De 1 à 7 : Polestar et son passé, présent et futur

Polestar, la marque suédoise de véhicules électriques, n’a pas encore dix ans ni même dix points de vente au Canada, mais sa croissance ne fait aucun doute. Présente au Salon de l’auto de Montréal en janvier pour la toute première fois, elle s’attend d’ailleurs à connaître la meilleure année de sa jeune histoire en 2025 en termes de ventes et de rentabilité.

Pourquoi ne pas faire un petit survol à travers le passé, le présent et le futur de Polestar? Vous y découvrirez une gamme axée sur le luxe et l’élégance du design scandinave, mais aussi les performances et l’innovation.

Polestar 1 et 2

L’aventure de Polestar a débuté avec le coupé hybride rechargeable Polestar 1, qui a frappé fort grâce à ses 619 chevaux et une autonomie en mode tout électrique d’une centaine de kilomètres environ. Pour chacune des trois années de production (2019-2021), seulement 500 exemplaires ont été assemblés à l’usine de Chengdu, en Chine. Un futur objet de collection? Peut-être. Rapidement, toutefois, Polestar a compris que sa mission serait 100% électrique.
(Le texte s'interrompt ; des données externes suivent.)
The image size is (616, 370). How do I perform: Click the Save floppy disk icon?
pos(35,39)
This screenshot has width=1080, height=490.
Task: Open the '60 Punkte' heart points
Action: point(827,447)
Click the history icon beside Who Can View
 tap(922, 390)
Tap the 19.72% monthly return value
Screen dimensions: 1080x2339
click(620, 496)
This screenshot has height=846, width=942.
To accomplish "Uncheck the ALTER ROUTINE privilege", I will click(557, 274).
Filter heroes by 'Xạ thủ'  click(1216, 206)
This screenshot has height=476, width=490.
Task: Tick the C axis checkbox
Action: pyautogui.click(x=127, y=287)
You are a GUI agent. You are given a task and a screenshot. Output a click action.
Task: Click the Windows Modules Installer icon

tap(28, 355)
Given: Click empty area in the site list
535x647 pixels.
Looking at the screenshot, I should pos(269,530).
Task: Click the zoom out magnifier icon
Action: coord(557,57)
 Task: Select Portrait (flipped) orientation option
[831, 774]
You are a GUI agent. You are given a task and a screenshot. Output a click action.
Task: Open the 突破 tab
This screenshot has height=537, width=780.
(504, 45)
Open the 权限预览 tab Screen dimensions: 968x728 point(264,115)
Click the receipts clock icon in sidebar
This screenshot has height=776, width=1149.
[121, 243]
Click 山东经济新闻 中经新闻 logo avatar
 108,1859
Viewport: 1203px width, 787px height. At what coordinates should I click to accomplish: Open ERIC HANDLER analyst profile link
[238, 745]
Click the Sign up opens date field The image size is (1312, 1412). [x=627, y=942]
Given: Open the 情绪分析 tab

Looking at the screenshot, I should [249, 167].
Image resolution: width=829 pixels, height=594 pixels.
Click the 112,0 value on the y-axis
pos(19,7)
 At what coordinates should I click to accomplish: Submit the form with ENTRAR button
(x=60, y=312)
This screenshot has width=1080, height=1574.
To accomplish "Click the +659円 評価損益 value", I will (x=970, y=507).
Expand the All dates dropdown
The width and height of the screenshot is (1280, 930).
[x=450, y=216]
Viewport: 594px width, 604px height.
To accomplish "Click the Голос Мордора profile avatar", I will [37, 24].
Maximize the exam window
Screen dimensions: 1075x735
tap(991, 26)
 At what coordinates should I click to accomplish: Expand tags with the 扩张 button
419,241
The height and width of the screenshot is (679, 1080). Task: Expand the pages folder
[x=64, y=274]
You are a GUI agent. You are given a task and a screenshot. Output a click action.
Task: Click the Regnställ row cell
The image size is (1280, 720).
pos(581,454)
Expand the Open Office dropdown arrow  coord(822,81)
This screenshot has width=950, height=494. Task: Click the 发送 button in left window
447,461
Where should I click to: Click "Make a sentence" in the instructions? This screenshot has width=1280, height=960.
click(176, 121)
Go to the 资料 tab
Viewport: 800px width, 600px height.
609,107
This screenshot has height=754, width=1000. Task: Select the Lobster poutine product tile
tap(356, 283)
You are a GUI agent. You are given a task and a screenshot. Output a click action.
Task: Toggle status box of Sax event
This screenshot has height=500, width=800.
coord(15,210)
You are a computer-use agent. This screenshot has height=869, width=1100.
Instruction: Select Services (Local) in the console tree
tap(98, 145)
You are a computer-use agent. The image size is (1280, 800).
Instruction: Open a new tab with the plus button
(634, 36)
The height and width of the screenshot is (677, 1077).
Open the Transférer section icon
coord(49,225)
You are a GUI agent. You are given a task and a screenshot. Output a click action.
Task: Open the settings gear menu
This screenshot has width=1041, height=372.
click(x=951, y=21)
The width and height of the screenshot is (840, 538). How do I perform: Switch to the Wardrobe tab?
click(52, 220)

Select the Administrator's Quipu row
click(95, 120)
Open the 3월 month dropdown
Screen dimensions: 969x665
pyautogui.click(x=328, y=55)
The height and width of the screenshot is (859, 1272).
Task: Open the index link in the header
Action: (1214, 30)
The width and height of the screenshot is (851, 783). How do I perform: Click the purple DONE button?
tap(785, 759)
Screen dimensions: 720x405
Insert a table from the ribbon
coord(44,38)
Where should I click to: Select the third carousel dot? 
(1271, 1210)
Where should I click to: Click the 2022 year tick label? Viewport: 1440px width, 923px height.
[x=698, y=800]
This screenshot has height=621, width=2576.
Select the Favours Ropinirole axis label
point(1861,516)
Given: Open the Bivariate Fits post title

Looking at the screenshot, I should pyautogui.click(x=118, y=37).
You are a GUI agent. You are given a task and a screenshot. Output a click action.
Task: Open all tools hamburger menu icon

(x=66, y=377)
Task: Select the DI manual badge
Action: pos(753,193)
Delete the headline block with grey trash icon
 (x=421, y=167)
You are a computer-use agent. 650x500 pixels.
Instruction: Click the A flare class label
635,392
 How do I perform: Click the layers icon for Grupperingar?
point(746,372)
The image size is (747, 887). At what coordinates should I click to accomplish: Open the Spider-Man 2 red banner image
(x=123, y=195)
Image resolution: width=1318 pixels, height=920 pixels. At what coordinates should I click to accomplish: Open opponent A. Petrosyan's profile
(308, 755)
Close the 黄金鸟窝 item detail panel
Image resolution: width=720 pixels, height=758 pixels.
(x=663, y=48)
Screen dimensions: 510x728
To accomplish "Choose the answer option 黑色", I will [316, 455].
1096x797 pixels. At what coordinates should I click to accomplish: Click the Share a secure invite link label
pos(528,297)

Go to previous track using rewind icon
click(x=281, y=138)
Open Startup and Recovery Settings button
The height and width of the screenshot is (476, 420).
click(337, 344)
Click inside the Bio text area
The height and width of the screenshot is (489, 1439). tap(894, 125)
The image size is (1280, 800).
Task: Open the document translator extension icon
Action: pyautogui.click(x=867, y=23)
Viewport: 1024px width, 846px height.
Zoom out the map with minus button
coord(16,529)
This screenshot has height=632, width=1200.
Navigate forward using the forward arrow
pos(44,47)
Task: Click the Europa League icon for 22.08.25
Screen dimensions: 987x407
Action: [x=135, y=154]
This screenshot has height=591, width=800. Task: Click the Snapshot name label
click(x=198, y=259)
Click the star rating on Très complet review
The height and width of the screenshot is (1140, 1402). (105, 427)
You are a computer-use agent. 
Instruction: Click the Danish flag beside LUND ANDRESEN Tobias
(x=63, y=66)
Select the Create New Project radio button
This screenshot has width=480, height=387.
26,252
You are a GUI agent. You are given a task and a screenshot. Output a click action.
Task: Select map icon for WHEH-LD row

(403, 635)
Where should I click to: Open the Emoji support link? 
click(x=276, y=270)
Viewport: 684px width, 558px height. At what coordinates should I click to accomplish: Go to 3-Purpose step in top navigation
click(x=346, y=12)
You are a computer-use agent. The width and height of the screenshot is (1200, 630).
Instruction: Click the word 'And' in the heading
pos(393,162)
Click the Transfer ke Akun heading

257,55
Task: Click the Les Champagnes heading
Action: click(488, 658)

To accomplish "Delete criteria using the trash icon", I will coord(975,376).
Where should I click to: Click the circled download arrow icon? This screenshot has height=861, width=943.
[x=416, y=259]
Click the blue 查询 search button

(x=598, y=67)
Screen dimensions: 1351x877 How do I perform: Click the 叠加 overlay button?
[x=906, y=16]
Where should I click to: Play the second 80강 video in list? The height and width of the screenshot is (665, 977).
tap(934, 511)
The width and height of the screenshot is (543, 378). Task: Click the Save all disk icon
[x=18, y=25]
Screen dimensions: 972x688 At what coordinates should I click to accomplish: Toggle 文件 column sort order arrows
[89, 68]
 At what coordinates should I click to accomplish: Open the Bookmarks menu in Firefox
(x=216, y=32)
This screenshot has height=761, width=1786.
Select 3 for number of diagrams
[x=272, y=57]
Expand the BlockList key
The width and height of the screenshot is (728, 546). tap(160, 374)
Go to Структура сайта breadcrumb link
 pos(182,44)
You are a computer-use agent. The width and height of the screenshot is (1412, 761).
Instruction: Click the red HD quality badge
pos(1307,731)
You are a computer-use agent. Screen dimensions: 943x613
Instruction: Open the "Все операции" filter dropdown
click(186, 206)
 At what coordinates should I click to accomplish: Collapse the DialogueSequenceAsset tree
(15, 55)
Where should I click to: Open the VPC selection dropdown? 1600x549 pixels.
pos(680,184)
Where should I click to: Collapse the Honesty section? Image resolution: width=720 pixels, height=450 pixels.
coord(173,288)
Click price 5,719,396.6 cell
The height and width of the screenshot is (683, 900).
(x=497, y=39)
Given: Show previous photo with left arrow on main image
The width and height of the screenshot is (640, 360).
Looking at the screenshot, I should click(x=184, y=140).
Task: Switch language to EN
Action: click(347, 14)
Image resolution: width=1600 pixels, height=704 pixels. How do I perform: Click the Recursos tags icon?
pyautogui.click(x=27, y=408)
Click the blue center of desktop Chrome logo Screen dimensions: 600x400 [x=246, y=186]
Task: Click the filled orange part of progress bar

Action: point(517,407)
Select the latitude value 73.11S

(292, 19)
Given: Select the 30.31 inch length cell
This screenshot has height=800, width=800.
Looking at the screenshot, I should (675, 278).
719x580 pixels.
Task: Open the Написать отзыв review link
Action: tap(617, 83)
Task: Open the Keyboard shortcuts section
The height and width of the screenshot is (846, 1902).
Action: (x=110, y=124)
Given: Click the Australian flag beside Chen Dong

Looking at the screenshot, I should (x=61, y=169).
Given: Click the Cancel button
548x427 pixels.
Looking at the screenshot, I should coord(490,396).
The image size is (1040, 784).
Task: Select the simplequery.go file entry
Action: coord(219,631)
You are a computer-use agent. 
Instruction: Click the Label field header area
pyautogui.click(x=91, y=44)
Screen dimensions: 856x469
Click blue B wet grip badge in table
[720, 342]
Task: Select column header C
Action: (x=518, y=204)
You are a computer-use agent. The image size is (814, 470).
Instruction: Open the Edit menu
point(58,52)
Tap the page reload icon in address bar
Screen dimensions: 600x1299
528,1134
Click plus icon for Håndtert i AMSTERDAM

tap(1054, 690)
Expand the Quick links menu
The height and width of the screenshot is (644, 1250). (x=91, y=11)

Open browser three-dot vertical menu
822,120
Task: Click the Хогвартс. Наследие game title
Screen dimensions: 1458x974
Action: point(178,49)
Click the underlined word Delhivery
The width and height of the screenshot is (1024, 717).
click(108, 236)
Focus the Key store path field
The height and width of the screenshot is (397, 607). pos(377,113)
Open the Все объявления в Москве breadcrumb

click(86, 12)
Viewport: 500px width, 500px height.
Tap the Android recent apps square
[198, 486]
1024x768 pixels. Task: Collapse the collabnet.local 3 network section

C’est ainsi qu’est arrivée la berline Polestar 2, une vraie rivale à la Tesla Model 3, mais plus pratique avec son hayon et plus originale sur le plan stylistique. N’oublions pas son niveau de raffinement supérieur. Au menu : des variantes avec un seul moteur ou deux, offrant tantôt jusqu’à 505 km d’autonomie, tantôt une puissance jusqu’à 469 chevaux.

La Polestar 2 a toutefois le malheur d’être assemblée en Chine et le Canada a imposé une surtaxe douanière de 100% sur les véhicules électriques provenant de là-bas, donc bien que la compagnie ait prévu le coup et dispose suffisamment d’unités en stock pour couvrir l’année 2025, cette voiture ne sera plus une priorité par la suite et, à moins que sa production déménage, son avenir chez nous est plus qu’incertain.

Polestar 3 et 4

La vedette de l’heure est sans contredit le Polestar 3, un VUS axé sur la performance, mais vendu à un gros prix. Construit en Caroline du Sud, aux États-Unis, il offre beaucoup de dégagement à bord et un confort élevé. Ses performances sont notoires avec 483 ou 510 chevaux, selon la version, tandis que sa tenue de route surprend grâce à une agilité insoupçonnée. Dotée d’une batterie de 111 kWh, son autonomie varie de 449 à 507 km. Disons que les BMW iX et Cadillac Lyriq de ce monde doivent le prendre très au sérieux.

Quelque part entre les 2 et 3, en termes de gabarit et de prix, viendra s’insérer le nouveau Polestar 4. Également exposé au dernier Salon de l’auto de Montréal, ce multisegment de type coupé, tout à fait unique, conserve un habitacle spacieux, mais brille par l’absence d’une lunette arrière. Le conducteur doit en effet se fier à une caméra posée sur le toit. Le modèle à propulsion produit 268 chevaux et peut parcourir 483 km, alors que celui à quatre roues motrices développe 536 chevaux et a une autonomie de 438 km.

Les exemplaires du Polestar 4 destinés au Canada devaient initialement provenir de la Chine, mais étant donné le contexte actuel, ils seront plutôt fabriqués dans la nouvelle usine de Polestar en Corée du Sud plus tard en 2025. Encore un peu de patience…

Polestar 5, 6 et 7

Polestar a présenté en début d’année une mise à jour de son plan d’affaires pour 2025-2027. Après la berline de performance Polestar 5 (deuxième moitié de 2025) et le cabriolet Polestar 6 (2026) déjà annoncés, un nouveau VUS compact appelé Polestar 7 s’ajoutera à la gamme. Quand exactement? Ça reste à préciser, mais probablement pas avant la deuxième moitié de 2027.

Attendez-vous à un modèle plus abordable que le Polestar 3 et destiné à attirer une clientèle plus large. Il sera fabriqué en Europe et non dans les usines de Polestar aux États-Unis, en Corée du Sud ou en Chine. Du moins, c’est ce qui est prévu pour l’instant. Aucun aperçu n’a été donné, malheureusement, ni de détails techniques.

Polestar l’annonce comme le point tournant à partir duquel la compagnie passera progressivement d’une approche multiplateformes à une seule architecture afin de réduire la complexité, les coûts et les investissements. Longue vie à l’étoile de Göteborg!